- _Instructions to follow_
Could you transcribe all of the data exactly and skip any pictures?
***** Input for this task
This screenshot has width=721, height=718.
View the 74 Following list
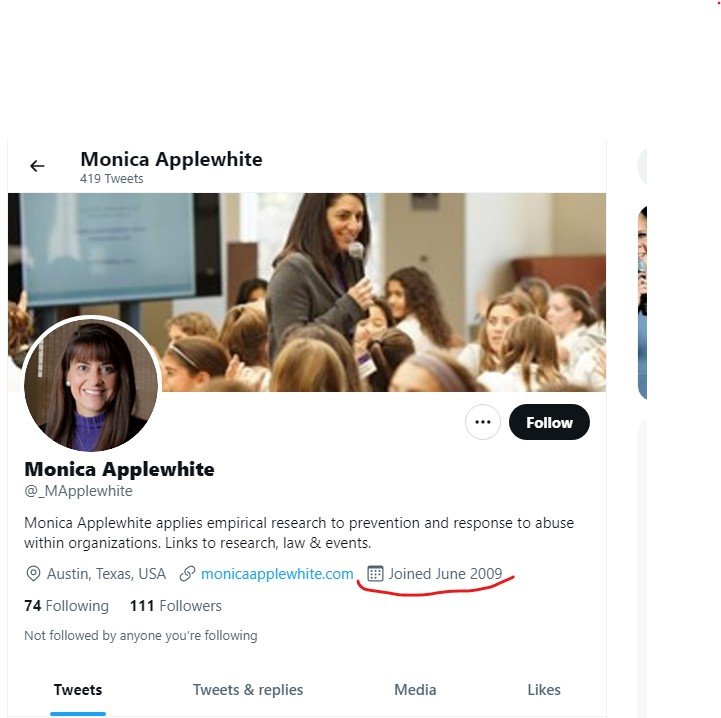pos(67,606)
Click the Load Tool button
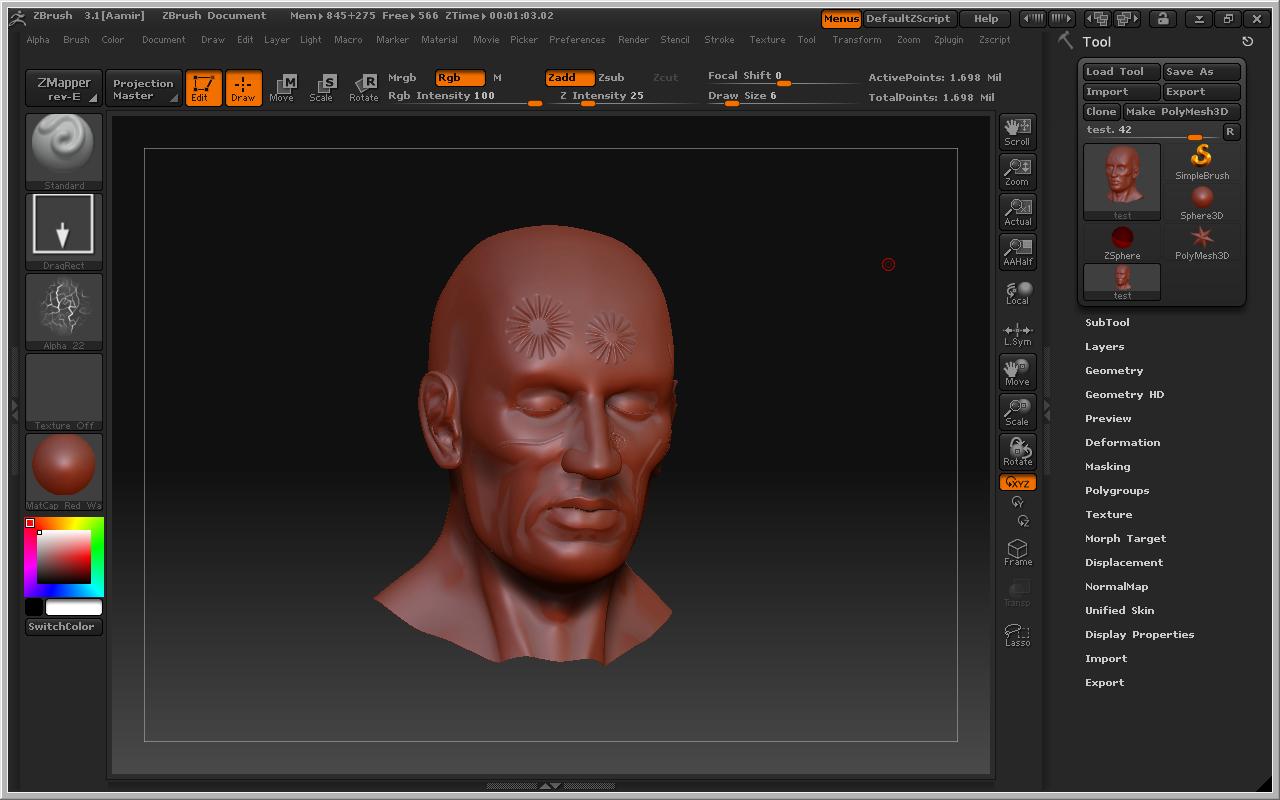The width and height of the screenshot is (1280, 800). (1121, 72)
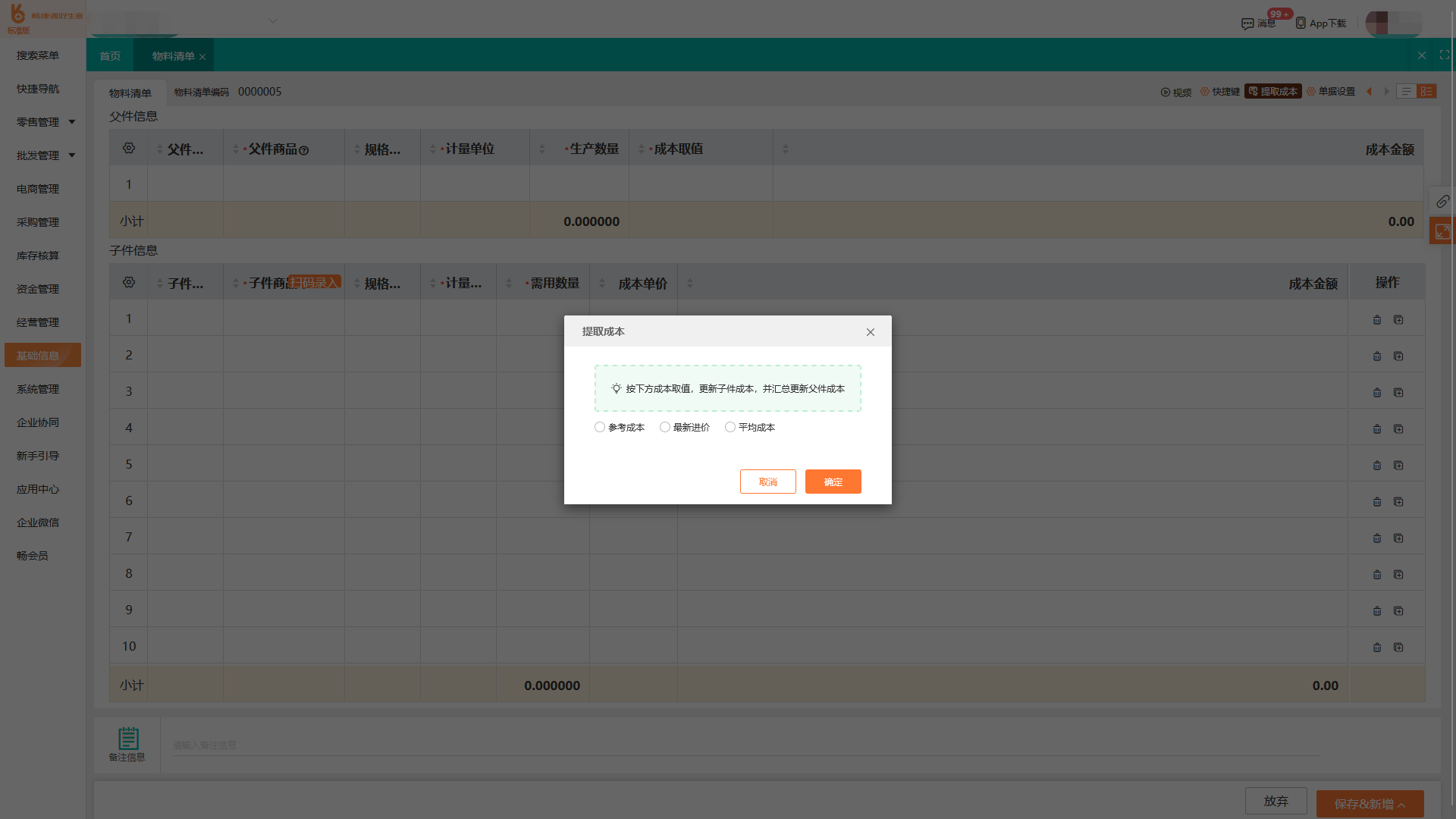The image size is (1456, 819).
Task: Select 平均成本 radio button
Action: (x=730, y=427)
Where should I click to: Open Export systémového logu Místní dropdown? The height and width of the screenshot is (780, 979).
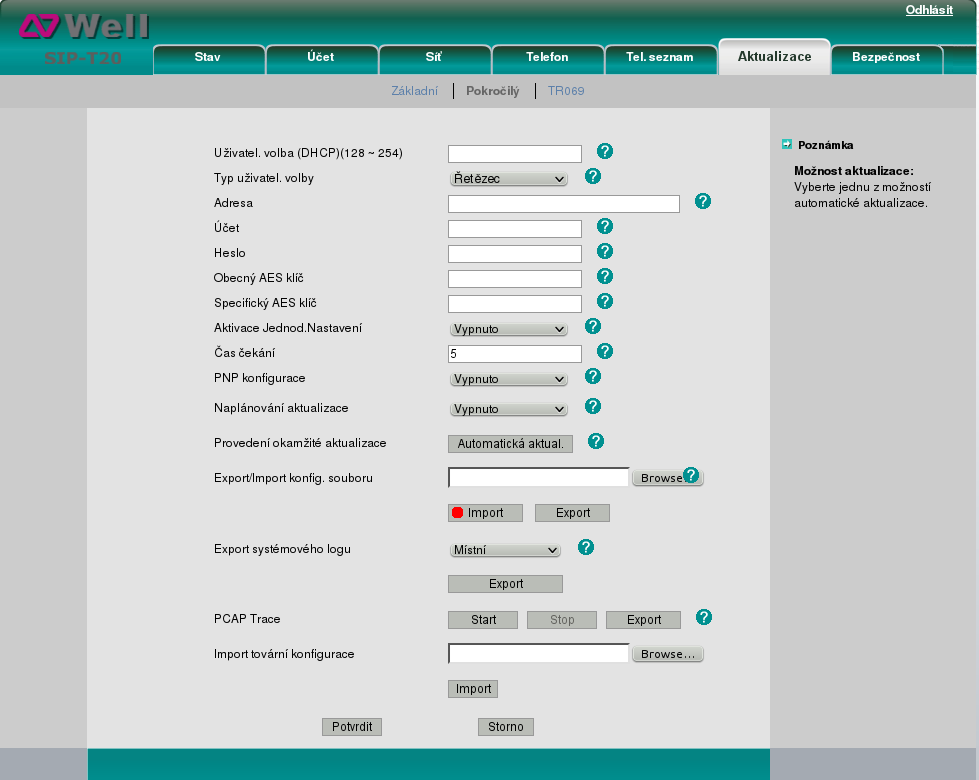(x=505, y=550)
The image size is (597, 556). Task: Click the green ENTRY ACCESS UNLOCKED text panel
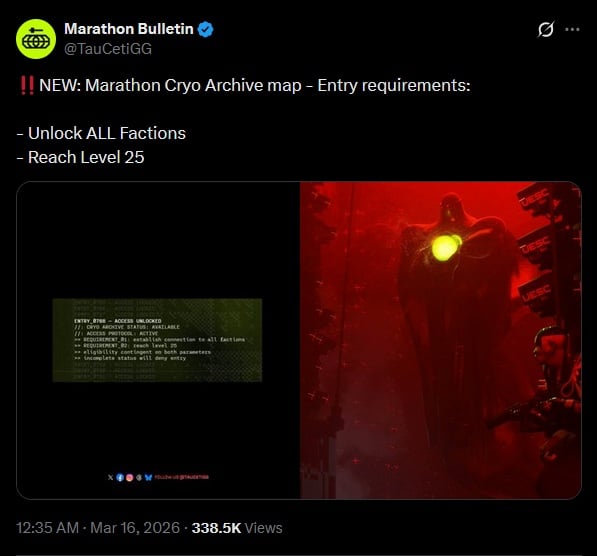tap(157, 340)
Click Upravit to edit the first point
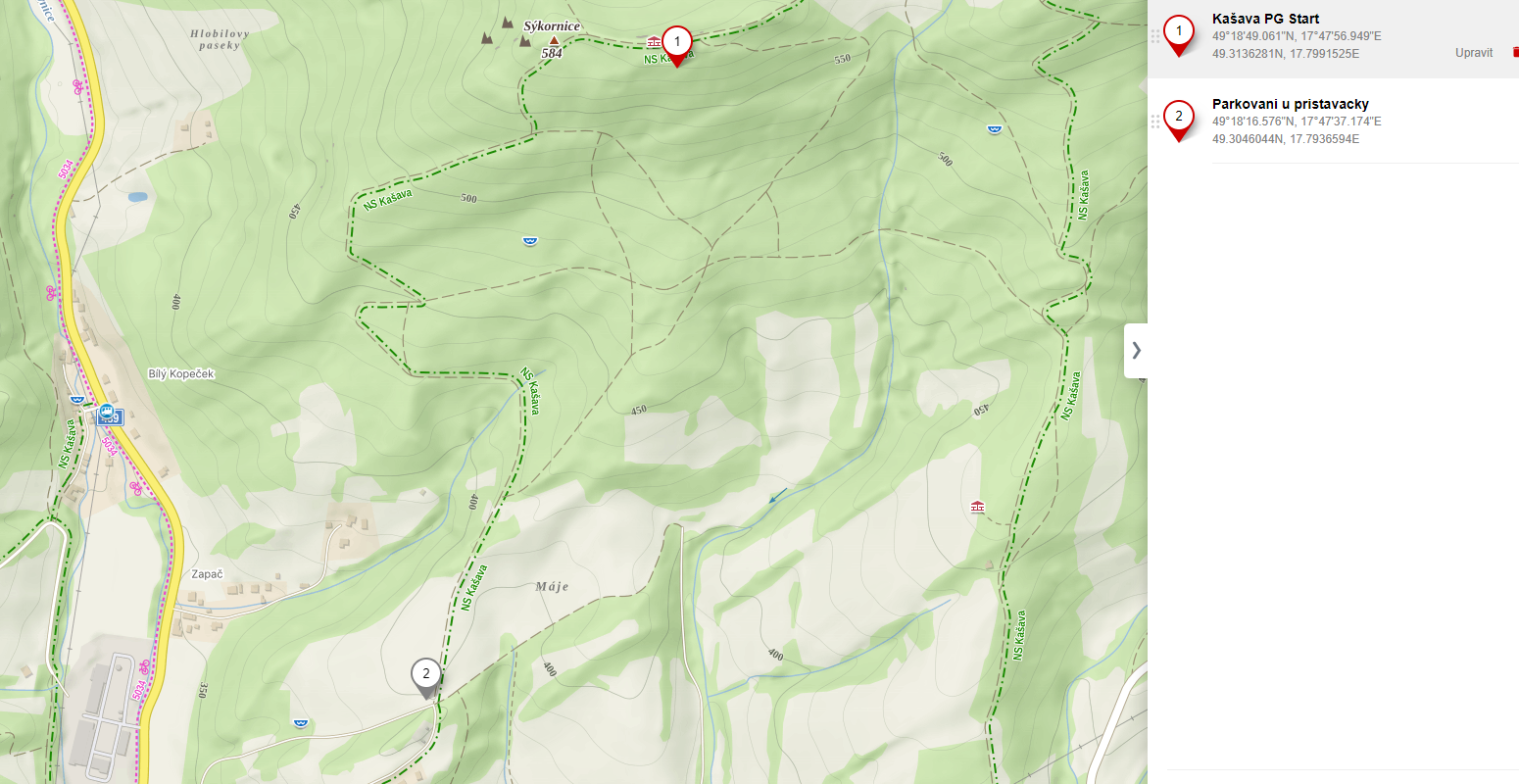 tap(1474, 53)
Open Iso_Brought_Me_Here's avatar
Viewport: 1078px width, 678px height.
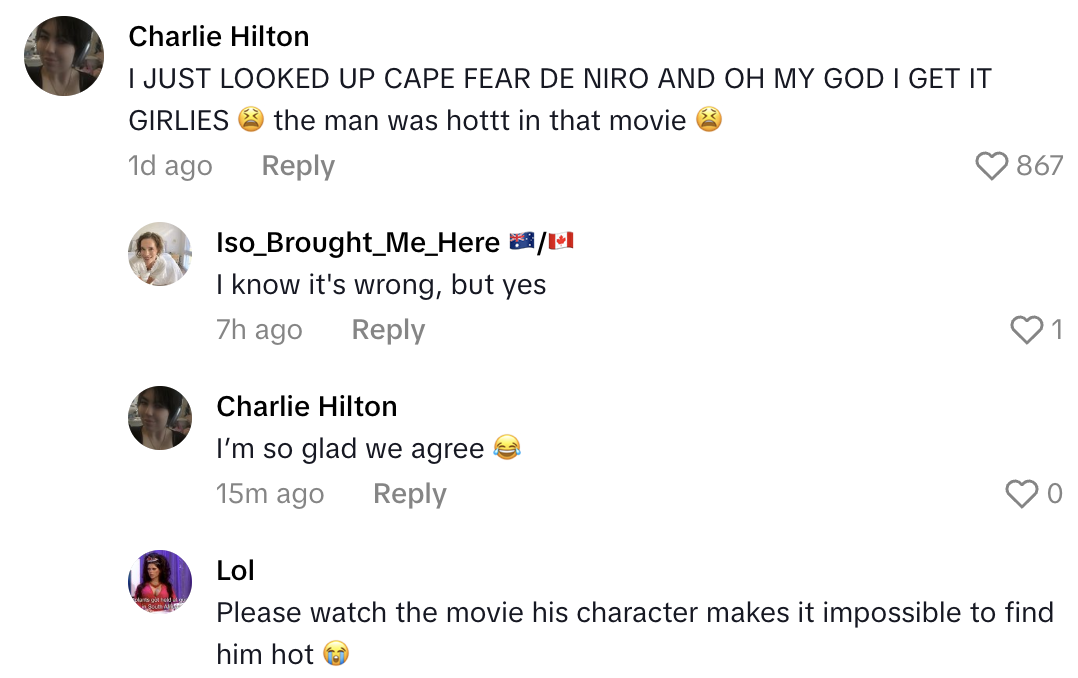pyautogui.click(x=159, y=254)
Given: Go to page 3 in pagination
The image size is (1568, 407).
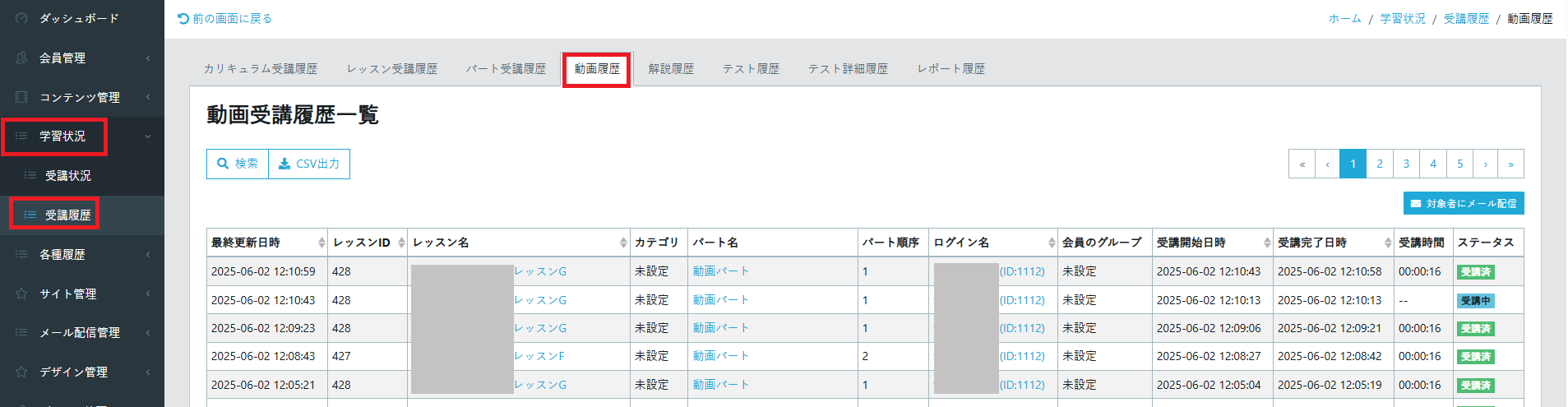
**********
- _Written solution_
This screenshot has width=721, height=718.
View the 74 Following list
pos(67,606)
Click the Load Tool button
The width and height of the screenshot is (1280, 800). (1121, 72)
The image size is (1456, 819).
Task: Select 平均成本 radio button
Action: (x=730, y=427)
Where should I click to: Open Export systémového logu Místní dropdown? The height and width of the screenshot is (780, 979).
(x=505, y=550)
The image size is (597, 556). Task: Click the green ENTRY ACCESS UNLOCKED text panel
tap(157, 340)
Click Upravit to edit the first point
 tap(1474, 53)
Open Iso_Brought_Me_Here's avatar
Viewport: 1078px width, 678px height.
pyautogui.click(x=159, y=254)
Given: Go to page 3 in pagination
The image size is (1568, 407).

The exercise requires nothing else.